01 Marzo 2026
Il ministro della Difesa Āl Maktūm ha denunciato attacchi contro installazioni militari strategiche, indicando come obiettivi una base in Kuwait e una struttura francese. Le dichiarazioni arrivano mentre il conflitto legato all’Iran si allarga, tra operazioni militari, attacchi a infrastrutture energetiche e crescenti rischi per la sicurezza marittima nel Golfo Persico.

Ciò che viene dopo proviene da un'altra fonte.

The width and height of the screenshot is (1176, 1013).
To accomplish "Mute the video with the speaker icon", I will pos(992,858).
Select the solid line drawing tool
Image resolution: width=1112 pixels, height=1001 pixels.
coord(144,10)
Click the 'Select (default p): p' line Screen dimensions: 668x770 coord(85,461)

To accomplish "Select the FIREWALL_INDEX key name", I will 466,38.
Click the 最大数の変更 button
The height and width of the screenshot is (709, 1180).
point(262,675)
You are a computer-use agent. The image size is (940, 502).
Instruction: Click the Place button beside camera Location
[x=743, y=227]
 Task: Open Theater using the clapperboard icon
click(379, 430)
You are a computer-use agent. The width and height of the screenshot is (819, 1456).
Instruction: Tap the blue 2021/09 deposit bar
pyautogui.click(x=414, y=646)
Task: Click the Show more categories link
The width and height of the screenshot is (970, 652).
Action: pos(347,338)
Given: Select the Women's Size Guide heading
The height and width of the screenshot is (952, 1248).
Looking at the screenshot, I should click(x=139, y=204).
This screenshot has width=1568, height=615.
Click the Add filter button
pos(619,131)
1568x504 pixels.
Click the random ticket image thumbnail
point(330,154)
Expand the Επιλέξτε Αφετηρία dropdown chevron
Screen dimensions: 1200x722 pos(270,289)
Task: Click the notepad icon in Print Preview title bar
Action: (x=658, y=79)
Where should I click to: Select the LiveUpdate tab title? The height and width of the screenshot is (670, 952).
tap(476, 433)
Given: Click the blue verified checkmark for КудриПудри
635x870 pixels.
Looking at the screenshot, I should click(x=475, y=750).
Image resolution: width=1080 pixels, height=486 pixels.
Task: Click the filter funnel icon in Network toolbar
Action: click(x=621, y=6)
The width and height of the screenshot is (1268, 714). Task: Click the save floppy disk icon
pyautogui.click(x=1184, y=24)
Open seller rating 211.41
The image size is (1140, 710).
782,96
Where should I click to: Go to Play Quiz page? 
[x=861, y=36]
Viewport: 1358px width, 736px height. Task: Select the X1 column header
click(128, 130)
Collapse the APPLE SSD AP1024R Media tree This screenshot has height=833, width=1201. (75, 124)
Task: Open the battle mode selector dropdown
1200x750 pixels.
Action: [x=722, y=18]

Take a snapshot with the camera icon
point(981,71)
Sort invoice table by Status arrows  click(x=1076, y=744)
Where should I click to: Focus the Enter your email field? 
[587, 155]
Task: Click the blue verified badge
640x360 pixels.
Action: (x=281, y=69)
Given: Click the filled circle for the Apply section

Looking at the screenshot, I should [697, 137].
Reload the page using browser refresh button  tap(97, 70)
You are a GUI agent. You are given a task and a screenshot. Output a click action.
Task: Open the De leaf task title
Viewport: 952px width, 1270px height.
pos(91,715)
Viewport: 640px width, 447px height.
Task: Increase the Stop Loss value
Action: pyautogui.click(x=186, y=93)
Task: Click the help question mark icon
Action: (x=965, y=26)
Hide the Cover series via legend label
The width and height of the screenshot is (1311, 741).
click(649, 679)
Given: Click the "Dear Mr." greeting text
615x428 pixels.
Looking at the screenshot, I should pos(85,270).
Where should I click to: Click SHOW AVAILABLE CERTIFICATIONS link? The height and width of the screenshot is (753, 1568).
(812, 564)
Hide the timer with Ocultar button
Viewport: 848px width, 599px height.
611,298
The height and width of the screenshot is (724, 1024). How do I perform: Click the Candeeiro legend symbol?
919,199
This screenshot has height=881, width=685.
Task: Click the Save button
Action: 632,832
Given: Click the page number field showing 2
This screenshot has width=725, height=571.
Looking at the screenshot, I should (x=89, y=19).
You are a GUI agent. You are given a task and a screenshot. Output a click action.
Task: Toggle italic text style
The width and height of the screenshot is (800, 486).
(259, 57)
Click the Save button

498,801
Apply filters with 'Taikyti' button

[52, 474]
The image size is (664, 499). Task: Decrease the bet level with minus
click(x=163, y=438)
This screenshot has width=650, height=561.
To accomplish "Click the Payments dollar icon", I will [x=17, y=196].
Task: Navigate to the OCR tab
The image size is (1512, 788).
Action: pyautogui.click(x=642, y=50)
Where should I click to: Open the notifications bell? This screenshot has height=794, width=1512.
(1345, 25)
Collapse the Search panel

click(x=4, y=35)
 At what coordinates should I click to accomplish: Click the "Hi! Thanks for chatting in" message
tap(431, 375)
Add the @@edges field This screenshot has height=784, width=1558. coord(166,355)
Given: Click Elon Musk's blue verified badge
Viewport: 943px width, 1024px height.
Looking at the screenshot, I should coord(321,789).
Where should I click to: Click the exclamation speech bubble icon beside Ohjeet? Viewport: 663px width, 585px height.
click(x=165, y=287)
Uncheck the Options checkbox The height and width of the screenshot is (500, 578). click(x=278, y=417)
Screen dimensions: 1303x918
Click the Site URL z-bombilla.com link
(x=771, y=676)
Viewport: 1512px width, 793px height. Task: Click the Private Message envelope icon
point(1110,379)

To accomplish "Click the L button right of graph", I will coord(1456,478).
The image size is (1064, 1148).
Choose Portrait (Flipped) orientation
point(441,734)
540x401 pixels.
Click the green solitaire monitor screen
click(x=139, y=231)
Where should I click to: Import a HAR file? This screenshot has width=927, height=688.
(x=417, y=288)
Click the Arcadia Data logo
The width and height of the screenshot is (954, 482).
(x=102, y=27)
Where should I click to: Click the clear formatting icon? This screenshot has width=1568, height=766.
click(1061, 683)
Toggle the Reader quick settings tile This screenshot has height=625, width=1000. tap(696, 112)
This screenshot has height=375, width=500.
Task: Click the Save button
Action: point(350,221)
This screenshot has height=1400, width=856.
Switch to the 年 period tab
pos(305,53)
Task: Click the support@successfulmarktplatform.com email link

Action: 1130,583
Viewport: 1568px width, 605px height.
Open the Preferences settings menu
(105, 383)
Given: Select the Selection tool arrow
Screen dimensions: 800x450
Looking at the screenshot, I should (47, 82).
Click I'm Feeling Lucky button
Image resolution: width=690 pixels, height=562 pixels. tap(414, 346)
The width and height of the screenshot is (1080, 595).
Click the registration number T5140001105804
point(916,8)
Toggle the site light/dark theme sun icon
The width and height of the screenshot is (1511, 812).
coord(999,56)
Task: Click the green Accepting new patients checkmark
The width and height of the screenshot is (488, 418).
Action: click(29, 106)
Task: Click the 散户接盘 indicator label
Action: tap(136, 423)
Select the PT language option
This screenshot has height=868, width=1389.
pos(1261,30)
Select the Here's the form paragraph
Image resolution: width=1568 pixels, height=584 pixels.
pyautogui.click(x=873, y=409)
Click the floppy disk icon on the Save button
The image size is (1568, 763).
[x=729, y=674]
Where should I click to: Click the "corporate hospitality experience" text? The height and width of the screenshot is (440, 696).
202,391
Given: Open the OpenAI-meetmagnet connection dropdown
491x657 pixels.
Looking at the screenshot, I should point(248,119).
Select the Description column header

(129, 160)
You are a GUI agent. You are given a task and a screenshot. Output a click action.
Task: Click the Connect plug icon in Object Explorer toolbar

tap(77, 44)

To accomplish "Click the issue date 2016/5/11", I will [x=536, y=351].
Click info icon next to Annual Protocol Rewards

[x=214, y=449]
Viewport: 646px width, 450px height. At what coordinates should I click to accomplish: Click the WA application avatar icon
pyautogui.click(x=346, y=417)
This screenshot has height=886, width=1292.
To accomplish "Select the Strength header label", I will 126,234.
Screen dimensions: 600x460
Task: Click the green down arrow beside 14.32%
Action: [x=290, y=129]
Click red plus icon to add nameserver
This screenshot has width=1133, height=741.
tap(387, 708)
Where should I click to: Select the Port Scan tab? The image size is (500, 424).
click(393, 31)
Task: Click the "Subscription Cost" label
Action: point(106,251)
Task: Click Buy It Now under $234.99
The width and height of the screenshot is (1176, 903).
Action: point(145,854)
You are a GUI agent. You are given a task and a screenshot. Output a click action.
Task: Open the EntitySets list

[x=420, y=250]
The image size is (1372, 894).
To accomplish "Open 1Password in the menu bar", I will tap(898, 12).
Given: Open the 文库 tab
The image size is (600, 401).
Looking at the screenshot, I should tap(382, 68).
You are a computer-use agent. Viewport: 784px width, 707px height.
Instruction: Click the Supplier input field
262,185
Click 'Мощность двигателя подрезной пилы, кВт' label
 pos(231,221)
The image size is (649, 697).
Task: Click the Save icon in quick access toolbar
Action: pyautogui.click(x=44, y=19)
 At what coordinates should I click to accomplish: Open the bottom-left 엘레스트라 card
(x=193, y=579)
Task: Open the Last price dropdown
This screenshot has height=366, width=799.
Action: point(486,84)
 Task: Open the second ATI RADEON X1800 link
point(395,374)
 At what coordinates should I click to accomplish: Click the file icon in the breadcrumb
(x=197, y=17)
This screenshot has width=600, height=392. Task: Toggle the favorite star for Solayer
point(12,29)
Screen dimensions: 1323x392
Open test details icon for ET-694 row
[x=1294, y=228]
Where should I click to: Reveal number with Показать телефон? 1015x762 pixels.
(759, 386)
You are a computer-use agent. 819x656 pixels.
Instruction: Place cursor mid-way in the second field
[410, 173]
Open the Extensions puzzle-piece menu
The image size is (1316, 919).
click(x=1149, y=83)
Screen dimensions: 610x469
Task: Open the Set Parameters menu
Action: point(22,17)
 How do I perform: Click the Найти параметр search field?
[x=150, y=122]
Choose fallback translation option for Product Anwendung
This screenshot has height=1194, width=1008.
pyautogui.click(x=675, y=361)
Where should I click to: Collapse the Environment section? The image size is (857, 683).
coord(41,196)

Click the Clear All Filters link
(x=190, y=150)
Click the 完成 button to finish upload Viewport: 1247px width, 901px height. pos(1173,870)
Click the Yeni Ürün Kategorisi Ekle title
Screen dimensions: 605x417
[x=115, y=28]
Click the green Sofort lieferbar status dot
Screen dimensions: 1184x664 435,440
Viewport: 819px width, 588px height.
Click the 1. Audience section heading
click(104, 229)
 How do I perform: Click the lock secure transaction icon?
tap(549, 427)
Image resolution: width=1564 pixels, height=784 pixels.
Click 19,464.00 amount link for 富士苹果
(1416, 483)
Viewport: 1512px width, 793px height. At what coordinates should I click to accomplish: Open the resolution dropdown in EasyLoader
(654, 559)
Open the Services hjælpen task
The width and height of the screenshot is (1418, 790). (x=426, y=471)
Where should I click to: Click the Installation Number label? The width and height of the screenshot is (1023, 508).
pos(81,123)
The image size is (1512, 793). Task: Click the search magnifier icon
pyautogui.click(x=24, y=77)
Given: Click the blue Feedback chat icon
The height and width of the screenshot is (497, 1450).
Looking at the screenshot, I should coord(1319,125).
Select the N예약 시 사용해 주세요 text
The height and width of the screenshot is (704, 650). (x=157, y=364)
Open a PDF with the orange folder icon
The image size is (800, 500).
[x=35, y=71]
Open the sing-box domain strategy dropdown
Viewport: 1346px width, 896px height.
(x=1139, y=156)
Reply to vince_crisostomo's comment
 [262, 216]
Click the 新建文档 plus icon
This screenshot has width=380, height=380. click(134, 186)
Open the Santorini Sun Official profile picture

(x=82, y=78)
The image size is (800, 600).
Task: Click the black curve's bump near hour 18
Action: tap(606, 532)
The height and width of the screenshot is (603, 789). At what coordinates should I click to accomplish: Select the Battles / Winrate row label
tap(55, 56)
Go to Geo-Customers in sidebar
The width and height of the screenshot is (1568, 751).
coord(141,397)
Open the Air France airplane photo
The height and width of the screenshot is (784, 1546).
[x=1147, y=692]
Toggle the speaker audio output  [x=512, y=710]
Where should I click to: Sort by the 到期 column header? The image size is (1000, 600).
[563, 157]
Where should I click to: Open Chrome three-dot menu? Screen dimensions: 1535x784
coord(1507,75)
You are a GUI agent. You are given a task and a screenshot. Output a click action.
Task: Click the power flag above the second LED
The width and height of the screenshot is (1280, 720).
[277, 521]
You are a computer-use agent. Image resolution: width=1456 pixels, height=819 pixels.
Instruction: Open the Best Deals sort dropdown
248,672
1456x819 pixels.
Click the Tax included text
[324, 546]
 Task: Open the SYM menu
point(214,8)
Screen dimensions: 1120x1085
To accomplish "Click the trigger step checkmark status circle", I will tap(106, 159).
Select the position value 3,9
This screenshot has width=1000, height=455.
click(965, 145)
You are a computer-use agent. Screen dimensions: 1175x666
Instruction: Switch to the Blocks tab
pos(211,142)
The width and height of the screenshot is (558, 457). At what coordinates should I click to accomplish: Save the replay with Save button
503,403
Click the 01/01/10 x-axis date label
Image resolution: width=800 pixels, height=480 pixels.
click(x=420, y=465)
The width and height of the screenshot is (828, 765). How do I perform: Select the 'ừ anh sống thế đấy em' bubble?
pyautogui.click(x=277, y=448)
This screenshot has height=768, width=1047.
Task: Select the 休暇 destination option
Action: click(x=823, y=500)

Il ministro della Difesa degli Emirati Arabi Uniti Āl Maktūm ha riferito che sarebbero state colpite la base militare kuwaitiana "Al-Salam" e la struttura francese "Camp de la Paix", inserendo gli episodi nel quadro della più ampia crisi regionale legata al conflitto con l’Iran. Le tensioni si sono intensificate dopo gli attacchi contro Teheran condotti da Israele e dagli Stati Uniti, eventi che hanno portato alla morte della guida suprema iraniana Ali Khamenei e dell’ex presidente Mahmoud Ahmadinejad, provocando una dura reazione da parte di Teheran.
Nel contesto dell’escalation, un drone iraniano Shahed-136 avrebbe preso di mira una piattaforma petrolifera emiratina nel Golfo Persico, mentre un altro velivolo senza pilota avrebbe colpito una torre a Dubai senza però esplodere. Secondo alcune ricostruzioni, l’obiettivo dell’attacco poteva essere una base navale francese nell’area. Ad Abu Dhabi, è stata attaccata anche l'ambasciata israeliana.
Parallelamente, un attacco iraniano avrebbe colpito una petroliera a circa 17 miglia nautiche dalla costa degli Emirati nello stretto di Hormuz. Secondo fonti del settore marittimo, almeno tre petroliere sono state danneggiate al largo delle coste del Golfo dopo le operazioni militari statunitensi e israeliane contro l’Iran, aumentando il rischio per il traffico commerciale e per le navi mercantili nella regione. I rischi per la navigazione commerciale sono cresciuti rapidamente nelle ultime ore. Dati sul traffico marittimo indicano che oltre 200 imbarcazioni, tra petroliere e navi per il trasporto di gas liquefatto, hanno gettato l’ancora nelle acque intorno allo stretto di Hormuz.